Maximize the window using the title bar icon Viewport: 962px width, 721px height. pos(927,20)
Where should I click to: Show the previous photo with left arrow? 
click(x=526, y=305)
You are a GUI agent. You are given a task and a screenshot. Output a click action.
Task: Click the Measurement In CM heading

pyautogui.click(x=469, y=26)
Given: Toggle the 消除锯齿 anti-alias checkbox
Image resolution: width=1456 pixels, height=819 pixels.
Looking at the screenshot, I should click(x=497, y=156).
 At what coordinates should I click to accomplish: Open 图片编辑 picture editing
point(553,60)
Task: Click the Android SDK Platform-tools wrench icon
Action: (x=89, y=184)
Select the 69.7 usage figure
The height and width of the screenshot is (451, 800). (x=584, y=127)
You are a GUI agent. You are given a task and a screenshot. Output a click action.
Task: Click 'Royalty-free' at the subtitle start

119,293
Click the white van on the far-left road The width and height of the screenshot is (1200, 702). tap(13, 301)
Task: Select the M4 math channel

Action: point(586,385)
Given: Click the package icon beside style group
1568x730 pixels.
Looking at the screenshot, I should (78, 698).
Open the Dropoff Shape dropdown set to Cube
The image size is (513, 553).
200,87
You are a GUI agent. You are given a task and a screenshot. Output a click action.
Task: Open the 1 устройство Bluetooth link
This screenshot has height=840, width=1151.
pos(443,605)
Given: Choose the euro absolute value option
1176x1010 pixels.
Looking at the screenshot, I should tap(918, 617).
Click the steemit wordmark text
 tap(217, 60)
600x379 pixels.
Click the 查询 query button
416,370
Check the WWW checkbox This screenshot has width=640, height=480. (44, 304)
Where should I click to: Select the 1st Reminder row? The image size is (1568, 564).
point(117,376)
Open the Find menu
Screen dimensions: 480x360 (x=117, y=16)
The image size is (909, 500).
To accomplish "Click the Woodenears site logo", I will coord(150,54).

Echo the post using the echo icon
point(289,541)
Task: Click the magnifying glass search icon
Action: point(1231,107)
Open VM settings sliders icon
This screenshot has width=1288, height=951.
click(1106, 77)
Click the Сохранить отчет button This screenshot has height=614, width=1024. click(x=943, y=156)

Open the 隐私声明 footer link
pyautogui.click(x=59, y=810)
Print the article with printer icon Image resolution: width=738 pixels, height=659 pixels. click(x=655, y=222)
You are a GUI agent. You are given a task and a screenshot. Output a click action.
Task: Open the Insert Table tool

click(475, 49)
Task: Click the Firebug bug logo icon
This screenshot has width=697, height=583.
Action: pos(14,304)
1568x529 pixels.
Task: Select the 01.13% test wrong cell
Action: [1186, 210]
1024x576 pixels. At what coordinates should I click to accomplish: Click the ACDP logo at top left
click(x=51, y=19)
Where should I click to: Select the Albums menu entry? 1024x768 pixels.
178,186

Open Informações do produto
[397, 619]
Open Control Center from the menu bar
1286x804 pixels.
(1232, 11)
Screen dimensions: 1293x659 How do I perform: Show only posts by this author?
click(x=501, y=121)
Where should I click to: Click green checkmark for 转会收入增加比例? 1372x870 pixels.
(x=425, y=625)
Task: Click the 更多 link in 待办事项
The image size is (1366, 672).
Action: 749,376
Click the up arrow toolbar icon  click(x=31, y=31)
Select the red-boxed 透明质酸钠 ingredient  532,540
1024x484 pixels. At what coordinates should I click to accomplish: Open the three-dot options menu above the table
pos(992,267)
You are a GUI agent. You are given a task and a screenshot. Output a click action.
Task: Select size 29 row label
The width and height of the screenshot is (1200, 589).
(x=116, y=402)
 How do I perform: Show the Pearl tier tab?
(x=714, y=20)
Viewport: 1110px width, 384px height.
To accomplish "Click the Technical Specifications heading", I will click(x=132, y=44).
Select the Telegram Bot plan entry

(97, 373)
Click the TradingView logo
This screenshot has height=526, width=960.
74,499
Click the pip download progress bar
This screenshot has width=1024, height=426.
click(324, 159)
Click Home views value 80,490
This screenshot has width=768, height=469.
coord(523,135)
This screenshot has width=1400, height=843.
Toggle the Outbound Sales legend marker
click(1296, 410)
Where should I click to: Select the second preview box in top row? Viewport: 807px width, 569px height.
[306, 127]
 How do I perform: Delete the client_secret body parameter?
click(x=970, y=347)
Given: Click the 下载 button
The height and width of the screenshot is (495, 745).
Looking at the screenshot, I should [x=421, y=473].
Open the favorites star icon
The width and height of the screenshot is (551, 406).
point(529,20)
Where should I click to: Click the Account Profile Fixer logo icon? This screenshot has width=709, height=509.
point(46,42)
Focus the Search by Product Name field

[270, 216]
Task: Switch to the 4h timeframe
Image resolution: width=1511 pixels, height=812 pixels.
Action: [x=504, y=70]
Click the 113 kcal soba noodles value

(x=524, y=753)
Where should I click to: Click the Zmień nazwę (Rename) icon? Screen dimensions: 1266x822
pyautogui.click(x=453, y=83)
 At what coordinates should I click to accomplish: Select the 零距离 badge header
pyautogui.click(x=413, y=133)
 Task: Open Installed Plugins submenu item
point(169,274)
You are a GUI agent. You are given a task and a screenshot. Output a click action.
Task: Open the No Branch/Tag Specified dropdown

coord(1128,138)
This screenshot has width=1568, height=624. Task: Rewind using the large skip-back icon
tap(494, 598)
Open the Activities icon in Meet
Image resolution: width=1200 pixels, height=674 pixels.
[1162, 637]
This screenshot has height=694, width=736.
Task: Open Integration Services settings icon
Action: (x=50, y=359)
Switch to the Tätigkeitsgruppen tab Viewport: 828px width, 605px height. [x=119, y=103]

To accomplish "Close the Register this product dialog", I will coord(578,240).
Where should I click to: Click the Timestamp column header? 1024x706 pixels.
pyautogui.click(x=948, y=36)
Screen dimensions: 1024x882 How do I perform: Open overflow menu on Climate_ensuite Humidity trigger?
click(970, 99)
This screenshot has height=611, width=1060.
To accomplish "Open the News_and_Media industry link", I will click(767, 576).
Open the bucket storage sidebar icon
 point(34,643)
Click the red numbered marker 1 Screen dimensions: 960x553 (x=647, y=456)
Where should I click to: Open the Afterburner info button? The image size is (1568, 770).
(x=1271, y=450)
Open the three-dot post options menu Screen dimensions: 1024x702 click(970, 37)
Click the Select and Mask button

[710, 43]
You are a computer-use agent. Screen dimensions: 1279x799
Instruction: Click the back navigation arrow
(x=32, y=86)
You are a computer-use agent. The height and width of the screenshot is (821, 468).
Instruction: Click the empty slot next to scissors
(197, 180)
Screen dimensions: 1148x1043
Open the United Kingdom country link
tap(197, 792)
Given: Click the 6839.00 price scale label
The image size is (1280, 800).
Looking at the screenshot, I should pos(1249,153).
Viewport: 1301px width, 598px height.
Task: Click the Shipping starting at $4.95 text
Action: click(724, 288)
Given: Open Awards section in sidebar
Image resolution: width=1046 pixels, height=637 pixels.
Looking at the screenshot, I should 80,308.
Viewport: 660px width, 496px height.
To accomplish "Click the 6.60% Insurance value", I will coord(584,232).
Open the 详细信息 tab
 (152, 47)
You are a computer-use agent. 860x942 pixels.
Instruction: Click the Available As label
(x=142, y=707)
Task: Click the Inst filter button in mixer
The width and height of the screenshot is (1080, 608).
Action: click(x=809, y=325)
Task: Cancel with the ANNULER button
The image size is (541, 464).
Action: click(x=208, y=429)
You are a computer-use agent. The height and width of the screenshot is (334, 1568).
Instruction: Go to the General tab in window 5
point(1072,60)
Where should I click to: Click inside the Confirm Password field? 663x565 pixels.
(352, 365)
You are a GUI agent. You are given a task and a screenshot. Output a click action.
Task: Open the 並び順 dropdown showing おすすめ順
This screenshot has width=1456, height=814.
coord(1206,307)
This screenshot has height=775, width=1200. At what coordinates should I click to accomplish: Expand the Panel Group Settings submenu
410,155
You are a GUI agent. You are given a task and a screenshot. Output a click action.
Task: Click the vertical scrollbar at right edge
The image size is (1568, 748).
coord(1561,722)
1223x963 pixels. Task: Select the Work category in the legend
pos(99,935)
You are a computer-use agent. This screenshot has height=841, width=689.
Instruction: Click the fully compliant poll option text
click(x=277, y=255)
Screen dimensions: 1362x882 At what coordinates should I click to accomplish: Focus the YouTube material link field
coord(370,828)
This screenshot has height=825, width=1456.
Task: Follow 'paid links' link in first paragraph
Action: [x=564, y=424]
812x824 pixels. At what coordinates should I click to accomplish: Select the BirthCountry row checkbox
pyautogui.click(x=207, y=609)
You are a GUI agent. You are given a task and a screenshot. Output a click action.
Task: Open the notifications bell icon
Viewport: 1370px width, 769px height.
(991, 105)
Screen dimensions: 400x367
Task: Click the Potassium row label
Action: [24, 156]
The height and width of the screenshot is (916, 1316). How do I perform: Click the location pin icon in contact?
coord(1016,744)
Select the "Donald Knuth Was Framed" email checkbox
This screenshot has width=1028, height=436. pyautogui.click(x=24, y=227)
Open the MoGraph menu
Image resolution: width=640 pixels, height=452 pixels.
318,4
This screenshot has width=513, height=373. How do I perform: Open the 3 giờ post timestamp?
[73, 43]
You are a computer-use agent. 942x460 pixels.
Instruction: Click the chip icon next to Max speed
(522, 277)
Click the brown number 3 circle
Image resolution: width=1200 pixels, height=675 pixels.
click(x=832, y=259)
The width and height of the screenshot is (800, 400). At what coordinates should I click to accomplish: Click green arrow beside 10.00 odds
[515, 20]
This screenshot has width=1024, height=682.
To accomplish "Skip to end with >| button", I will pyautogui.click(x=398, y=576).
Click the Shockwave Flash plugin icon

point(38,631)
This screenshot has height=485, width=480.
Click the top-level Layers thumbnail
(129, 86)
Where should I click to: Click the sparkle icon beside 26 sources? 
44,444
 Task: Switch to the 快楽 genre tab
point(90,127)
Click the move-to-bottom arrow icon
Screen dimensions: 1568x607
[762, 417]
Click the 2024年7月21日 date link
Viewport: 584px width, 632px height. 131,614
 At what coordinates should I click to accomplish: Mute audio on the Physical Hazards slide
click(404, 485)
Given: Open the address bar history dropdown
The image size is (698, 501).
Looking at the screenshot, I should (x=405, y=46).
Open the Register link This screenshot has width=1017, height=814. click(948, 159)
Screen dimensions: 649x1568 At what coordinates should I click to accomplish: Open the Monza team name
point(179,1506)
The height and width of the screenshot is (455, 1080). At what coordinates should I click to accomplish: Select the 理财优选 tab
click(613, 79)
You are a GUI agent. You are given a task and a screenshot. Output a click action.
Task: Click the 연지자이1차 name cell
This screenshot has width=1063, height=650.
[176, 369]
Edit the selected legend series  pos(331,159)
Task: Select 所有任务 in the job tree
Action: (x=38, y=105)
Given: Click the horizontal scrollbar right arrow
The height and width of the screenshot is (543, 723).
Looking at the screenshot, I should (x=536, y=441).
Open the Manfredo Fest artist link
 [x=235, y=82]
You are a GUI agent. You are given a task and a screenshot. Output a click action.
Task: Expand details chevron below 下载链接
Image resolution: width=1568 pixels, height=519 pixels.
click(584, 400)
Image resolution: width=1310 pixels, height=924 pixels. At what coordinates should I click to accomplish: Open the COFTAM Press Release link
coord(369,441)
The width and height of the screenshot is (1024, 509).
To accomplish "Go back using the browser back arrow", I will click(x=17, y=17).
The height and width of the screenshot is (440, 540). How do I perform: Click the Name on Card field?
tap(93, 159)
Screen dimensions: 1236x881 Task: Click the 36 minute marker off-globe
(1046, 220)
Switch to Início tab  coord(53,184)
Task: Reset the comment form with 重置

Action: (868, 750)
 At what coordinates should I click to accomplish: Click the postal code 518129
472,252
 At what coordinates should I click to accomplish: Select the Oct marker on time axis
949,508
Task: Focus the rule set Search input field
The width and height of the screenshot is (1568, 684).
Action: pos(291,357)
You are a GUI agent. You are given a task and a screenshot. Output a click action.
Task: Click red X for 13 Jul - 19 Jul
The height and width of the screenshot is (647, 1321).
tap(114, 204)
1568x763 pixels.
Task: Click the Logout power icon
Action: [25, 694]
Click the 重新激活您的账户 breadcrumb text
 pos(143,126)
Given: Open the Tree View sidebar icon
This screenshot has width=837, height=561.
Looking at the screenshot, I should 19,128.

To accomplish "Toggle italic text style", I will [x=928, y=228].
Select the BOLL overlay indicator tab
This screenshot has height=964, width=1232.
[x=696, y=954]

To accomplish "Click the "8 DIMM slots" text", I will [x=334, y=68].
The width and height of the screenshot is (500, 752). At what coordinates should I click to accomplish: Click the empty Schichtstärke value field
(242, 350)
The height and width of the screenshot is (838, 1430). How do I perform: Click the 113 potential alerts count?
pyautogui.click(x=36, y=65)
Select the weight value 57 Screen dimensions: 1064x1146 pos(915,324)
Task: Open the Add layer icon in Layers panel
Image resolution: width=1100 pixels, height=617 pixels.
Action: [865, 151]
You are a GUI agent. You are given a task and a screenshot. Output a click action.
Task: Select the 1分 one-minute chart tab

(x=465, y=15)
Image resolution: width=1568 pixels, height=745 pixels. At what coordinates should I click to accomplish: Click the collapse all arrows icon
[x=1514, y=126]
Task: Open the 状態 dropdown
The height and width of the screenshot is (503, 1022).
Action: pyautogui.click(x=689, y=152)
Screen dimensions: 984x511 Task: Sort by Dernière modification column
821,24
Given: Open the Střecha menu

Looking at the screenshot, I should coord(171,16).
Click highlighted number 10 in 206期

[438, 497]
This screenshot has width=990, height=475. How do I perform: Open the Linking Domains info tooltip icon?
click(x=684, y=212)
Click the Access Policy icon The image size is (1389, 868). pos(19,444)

• [Problem description]:
Please report every line among the entries that includes "right".

• [Finished task]:
Task: Click the vertical scrollbar at right edge
Given: Click the horizontal scrollbar right arrow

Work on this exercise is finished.